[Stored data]
━━━━

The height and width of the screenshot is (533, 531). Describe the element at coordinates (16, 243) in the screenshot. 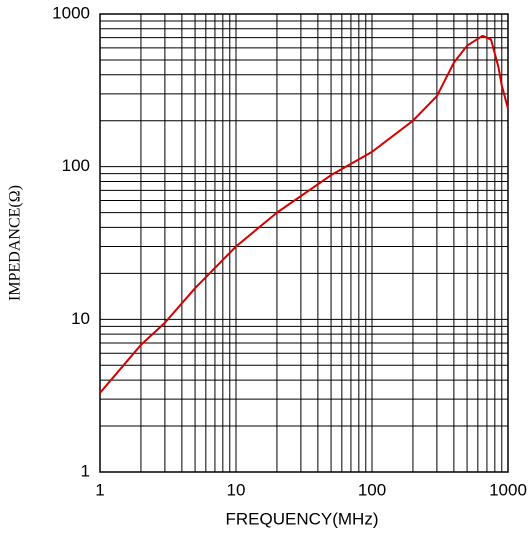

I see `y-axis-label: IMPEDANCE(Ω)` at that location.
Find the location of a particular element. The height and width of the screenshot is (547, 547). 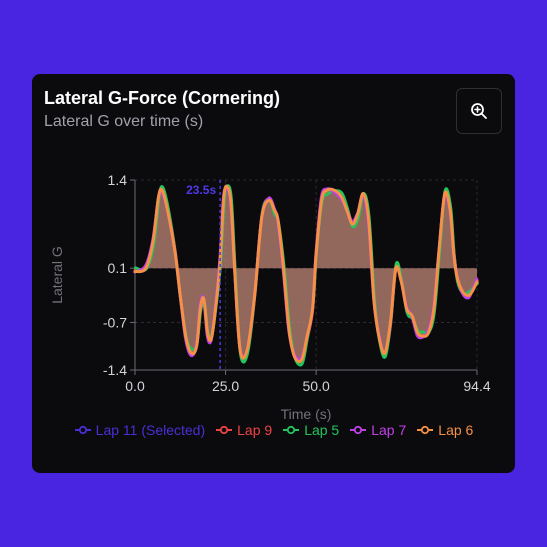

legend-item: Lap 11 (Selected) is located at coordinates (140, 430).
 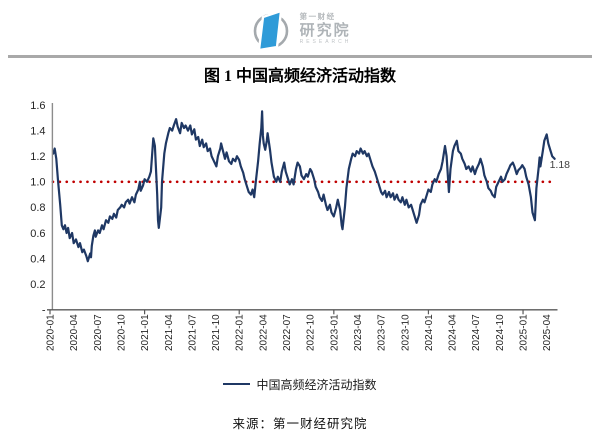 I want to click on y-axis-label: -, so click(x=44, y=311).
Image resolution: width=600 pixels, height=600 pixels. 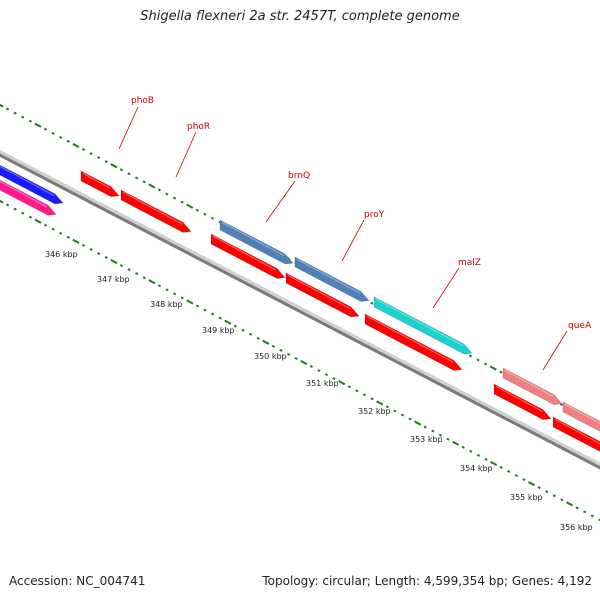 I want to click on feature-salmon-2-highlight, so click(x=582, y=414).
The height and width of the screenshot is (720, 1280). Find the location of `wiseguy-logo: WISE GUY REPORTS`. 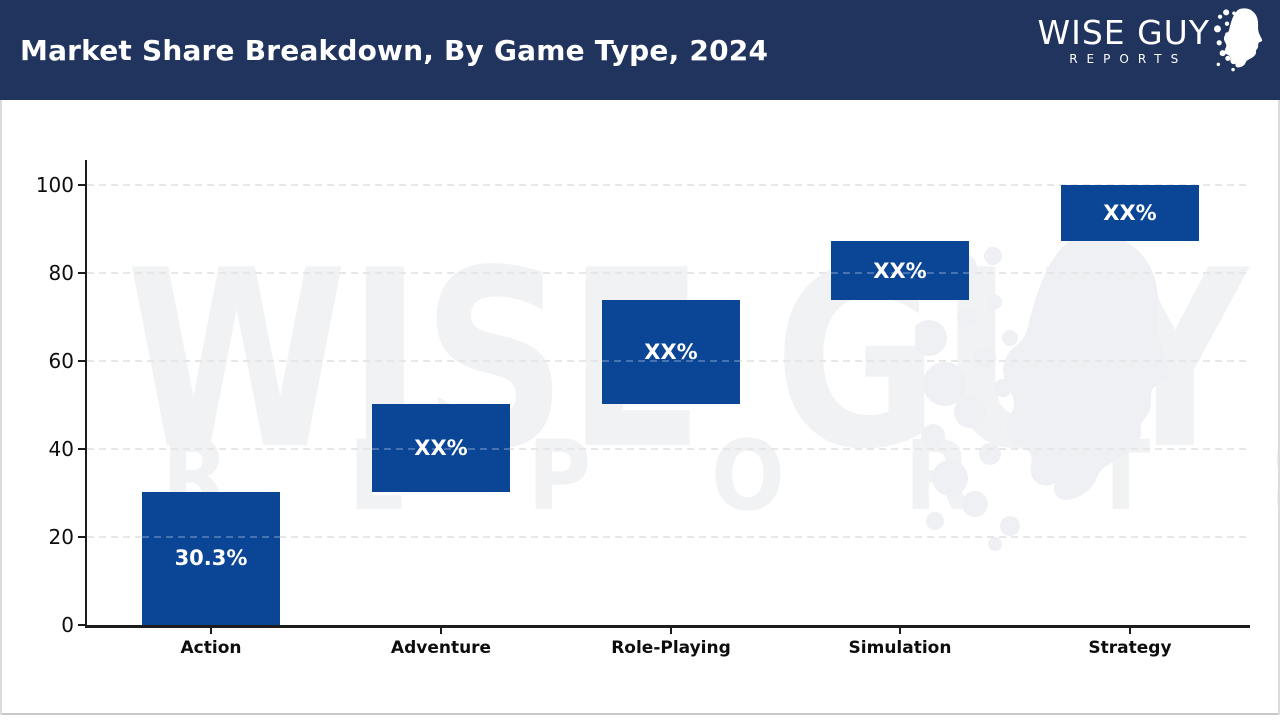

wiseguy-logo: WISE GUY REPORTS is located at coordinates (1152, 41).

━━━━

EXERCISE GOAL:
Retype the stretch of rows from the start through the line that contains "I want to click on y-axis-label: -, so", leaving out the pictures.

ANSWER:
The height and width of the screenshot is (533, 531). Describe the element at coordinates (16, 243) in the screenshot. 

I see `y-axis-label: IMPEDANCE(Ω)` at that location.
Find the location of a particular element. The height and width of the screenshot is (547, 547). 

legend-item: Lap 11 (Selected) is located at coordinates (140, 430).
  I want to click on y-axis-label: -, so click(x=44, y=311).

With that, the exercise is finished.